## Stored records
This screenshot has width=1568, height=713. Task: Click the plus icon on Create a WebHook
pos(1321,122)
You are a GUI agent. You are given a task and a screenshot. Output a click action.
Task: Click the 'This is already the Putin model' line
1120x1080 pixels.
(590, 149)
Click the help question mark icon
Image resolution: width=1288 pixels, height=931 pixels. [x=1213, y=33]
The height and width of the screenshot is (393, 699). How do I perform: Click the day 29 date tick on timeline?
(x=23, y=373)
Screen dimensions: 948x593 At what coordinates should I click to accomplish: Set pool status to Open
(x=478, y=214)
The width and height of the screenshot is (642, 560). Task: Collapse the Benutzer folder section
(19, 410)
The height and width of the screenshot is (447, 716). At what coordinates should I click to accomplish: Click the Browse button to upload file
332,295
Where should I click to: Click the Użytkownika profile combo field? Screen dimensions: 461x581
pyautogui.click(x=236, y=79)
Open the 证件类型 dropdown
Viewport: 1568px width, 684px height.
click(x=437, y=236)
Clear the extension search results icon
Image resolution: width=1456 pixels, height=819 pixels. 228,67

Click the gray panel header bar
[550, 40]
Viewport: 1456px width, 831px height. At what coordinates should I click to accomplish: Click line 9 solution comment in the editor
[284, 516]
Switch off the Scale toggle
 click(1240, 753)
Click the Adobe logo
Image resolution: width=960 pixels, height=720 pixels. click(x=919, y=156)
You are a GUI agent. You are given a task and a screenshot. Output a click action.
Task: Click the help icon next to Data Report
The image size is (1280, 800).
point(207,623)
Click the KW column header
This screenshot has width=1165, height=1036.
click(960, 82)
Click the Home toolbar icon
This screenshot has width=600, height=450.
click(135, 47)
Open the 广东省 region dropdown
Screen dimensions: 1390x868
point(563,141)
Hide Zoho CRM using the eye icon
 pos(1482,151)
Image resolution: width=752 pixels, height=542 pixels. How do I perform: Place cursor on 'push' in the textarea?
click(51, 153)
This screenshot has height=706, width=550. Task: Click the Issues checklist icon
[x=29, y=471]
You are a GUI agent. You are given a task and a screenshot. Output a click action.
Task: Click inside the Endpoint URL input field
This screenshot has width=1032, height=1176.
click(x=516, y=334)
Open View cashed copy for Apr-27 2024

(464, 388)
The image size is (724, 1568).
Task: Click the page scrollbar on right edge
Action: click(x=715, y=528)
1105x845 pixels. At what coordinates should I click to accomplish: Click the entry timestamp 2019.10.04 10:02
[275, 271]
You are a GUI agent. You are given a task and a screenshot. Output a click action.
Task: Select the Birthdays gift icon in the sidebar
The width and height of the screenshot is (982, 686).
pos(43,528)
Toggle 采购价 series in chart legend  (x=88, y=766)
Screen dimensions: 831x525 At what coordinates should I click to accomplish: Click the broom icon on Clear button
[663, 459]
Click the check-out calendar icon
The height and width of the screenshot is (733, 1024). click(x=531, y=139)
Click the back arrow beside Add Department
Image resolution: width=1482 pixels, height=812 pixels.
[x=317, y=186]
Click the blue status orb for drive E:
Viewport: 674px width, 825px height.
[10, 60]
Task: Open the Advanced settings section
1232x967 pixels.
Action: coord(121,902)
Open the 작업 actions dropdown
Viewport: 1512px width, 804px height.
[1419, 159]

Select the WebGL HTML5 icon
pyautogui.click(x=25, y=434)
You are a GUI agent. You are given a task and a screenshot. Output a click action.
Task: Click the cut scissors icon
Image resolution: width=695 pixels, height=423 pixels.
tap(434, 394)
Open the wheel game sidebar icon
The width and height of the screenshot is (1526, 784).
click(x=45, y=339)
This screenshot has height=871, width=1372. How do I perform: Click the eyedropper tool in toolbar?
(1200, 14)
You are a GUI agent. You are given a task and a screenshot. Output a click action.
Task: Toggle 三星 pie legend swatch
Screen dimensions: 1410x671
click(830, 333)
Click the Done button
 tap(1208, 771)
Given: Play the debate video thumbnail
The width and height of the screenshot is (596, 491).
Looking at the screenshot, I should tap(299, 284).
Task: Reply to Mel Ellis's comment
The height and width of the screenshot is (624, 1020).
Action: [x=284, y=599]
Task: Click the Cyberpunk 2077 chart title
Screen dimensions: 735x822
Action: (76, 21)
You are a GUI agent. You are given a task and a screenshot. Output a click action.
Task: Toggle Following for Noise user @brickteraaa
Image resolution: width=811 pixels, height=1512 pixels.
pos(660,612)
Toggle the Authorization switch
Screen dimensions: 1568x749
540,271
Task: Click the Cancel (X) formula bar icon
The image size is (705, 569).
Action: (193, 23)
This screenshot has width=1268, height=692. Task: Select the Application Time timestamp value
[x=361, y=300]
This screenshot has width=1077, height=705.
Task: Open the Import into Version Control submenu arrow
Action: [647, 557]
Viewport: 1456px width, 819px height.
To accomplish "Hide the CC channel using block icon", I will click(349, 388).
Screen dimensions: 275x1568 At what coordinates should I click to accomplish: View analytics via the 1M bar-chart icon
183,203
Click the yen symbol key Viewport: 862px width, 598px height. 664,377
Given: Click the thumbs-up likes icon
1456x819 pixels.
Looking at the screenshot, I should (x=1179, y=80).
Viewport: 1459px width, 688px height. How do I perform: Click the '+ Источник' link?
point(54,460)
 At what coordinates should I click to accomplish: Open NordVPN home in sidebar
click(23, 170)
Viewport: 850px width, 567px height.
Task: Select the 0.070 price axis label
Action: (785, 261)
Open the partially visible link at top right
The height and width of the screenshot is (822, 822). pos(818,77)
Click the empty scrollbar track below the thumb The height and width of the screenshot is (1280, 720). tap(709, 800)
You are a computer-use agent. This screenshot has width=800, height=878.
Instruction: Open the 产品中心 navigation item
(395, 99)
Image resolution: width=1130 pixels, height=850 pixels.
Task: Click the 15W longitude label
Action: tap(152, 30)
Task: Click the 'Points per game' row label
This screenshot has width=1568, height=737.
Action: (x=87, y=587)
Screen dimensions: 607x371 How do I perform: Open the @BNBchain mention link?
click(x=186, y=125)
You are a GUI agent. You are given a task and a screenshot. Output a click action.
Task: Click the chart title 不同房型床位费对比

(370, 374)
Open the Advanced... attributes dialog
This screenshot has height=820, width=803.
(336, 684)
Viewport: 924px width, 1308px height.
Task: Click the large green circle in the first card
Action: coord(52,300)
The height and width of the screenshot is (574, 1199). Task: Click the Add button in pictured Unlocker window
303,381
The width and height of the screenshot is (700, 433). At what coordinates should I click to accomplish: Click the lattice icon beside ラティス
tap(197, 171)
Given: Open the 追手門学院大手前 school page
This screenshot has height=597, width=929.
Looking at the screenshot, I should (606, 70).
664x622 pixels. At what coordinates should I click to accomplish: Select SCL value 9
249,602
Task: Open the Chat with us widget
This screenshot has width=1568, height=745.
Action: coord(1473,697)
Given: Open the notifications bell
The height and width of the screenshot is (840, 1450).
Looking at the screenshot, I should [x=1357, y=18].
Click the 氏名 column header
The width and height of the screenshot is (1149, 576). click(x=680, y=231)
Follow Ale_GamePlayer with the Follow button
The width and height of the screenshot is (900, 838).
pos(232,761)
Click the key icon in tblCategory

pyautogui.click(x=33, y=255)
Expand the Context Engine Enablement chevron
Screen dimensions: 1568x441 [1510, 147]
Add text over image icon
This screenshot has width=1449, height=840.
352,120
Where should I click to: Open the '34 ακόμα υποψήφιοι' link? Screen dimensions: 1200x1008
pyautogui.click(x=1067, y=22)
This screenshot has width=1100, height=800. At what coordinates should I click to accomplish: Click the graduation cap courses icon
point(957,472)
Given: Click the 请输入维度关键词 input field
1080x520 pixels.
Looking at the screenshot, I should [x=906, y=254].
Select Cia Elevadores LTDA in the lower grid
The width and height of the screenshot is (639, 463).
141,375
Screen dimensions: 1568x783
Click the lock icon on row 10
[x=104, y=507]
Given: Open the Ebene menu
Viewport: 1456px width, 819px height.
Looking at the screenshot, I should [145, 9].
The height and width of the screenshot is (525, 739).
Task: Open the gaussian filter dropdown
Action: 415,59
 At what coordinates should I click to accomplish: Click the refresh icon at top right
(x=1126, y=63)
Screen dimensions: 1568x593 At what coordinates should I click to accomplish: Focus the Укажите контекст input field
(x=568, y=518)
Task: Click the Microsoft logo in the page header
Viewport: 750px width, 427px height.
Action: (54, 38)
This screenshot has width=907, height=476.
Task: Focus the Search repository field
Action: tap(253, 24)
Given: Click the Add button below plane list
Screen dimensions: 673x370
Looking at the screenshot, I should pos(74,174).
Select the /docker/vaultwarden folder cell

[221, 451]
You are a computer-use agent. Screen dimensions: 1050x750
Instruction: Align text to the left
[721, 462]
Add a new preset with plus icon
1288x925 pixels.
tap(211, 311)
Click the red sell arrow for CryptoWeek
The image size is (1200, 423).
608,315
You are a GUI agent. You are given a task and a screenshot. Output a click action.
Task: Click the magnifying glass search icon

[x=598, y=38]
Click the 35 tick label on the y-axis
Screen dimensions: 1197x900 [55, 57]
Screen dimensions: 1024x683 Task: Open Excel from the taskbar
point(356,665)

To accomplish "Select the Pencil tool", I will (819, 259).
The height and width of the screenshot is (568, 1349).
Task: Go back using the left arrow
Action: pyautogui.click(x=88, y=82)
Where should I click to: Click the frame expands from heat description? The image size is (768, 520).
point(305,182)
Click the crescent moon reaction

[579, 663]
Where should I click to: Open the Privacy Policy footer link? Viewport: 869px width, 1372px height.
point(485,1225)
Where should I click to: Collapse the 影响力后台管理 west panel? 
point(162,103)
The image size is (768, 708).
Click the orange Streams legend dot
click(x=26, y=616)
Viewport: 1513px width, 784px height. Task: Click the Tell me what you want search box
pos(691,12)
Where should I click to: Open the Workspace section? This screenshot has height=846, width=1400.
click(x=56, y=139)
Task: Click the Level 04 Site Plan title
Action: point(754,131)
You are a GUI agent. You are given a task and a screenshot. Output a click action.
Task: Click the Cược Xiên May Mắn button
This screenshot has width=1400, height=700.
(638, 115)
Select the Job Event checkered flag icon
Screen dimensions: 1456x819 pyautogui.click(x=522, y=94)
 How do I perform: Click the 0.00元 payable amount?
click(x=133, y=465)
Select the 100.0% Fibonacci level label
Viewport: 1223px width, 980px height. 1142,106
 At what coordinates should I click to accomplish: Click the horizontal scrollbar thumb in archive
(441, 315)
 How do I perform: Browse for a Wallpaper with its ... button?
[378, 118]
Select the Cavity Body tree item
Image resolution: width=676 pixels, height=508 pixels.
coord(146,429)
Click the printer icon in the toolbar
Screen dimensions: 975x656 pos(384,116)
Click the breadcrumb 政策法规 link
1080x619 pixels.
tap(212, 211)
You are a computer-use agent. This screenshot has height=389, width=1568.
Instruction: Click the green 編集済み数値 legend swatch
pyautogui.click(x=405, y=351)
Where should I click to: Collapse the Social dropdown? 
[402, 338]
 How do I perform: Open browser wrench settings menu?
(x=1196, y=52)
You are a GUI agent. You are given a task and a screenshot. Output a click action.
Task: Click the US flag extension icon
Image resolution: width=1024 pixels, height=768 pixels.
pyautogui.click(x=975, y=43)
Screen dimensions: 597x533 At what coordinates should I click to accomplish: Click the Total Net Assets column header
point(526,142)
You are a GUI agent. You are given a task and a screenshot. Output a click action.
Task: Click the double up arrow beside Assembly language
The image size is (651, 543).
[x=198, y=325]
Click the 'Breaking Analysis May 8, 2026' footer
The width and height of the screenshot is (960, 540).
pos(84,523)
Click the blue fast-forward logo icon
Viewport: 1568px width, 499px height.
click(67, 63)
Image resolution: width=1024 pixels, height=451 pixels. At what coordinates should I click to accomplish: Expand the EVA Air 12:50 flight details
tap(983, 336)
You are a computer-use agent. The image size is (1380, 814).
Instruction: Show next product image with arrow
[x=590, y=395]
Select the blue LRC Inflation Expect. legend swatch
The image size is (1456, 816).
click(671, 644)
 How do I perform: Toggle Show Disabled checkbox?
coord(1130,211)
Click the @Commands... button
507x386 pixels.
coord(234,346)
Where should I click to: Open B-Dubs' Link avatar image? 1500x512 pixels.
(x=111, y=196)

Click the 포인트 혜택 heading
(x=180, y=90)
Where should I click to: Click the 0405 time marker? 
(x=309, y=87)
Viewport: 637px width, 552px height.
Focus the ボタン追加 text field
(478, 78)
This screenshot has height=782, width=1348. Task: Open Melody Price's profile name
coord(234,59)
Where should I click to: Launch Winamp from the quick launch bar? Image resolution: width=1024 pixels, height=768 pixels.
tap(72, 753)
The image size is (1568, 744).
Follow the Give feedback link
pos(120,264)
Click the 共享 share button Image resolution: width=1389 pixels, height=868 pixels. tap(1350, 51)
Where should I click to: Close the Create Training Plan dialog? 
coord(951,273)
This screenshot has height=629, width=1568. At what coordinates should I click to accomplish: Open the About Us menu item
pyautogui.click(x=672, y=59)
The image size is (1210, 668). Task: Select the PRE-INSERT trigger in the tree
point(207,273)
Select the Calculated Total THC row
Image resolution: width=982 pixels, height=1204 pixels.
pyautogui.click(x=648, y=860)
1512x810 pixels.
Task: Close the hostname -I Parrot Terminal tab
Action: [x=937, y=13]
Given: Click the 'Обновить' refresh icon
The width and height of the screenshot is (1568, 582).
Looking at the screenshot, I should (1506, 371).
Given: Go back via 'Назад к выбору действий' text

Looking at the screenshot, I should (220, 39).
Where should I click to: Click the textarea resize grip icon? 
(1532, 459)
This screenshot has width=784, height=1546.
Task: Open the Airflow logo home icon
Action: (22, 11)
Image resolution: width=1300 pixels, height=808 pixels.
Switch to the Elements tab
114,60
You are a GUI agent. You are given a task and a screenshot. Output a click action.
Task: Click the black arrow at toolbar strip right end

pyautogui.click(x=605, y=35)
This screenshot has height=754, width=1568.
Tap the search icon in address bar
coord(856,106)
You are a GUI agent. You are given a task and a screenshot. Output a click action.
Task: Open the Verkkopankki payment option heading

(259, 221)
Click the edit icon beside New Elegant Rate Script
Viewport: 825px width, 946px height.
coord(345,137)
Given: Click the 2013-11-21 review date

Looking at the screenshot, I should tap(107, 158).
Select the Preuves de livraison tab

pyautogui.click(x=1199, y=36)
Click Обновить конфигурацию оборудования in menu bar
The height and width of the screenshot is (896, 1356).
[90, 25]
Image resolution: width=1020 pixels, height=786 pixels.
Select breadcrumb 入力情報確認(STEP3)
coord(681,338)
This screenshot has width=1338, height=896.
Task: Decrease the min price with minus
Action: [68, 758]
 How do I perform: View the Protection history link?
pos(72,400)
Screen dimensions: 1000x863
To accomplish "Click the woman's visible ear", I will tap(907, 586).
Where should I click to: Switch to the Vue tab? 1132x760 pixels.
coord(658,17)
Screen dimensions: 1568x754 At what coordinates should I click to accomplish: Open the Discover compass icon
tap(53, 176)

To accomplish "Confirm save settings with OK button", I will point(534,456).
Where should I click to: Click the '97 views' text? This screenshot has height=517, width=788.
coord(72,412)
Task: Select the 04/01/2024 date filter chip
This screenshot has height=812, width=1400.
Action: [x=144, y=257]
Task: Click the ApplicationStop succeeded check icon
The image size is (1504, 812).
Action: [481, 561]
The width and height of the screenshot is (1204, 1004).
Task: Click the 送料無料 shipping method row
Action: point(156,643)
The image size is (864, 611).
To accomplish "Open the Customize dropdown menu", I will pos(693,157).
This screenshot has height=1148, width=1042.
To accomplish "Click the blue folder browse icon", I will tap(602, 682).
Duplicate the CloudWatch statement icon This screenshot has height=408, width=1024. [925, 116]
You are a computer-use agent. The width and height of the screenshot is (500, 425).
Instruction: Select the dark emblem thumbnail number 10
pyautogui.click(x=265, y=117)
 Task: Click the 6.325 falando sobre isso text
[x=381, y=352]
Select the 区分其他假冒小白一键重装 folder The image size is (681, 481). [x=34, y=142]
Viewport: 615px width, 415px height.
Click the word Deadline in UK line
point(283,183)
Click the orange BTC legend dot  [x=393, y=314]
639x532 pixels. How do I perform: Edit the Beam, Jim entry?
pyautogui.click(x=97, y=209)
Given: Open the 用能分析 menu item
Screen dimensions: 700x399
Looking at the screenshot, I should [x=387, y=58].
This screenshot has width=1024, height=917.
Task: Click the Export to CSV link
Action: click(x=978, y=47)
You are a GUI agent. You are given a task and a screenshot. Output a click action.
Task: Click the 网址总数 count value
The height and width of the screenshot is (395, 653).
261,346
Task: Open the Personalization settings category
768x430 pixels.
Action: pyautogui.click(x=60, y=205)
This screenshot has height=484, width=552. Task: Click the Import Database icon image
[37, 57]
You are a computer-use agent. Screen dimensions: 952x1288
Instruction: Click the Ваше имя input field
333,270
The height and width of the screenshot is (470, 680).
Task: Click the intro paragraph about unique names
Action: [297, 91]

## Task to carry out
Copy the items above word for word, from the very first line through the line that contains "click(x=437, y=236)", including both of those lines.

## Answer for this exercise
This screenshot has width=1568, height=713. Task: Click the plus icon on Create a WebHook
pos(1321,122)
You are a GUI agent. You are given a task and a screenshot. Output a click action.
Task: Click the 'This is already the Putin model' line
1120x1080 pixels.
(590, 149)
Click the help question mark icon
Image resolution: width=1288 pixels, height=931 pixels. [x=1213, y=33]
The height and width of the screenshot is (393, 699). How do I perform: Click the day 29 date tick on timeline?
(x=23, y=373)
Screen dimensions: 948x593 At what coordinates should I click to accomplish: Set pool status to Open
(x=478, y=214)
The width and height of the screenshot is (642, 560). Task: Collapse the Benutzer folder section
(19, 410)
The height and width of the screenshot is (447, 716). At what coordinates should I click to accomplish: Click the Browse button to upload file
332,295
Where should I click to: Click the Użytkownika profile combo field? Screen dimensions: 461x581
pyautogui.click(x=236, y=79)
Open the 证件类型 dropdown
Viewport: 1568px width, 684px height.
click(x=437, y=236)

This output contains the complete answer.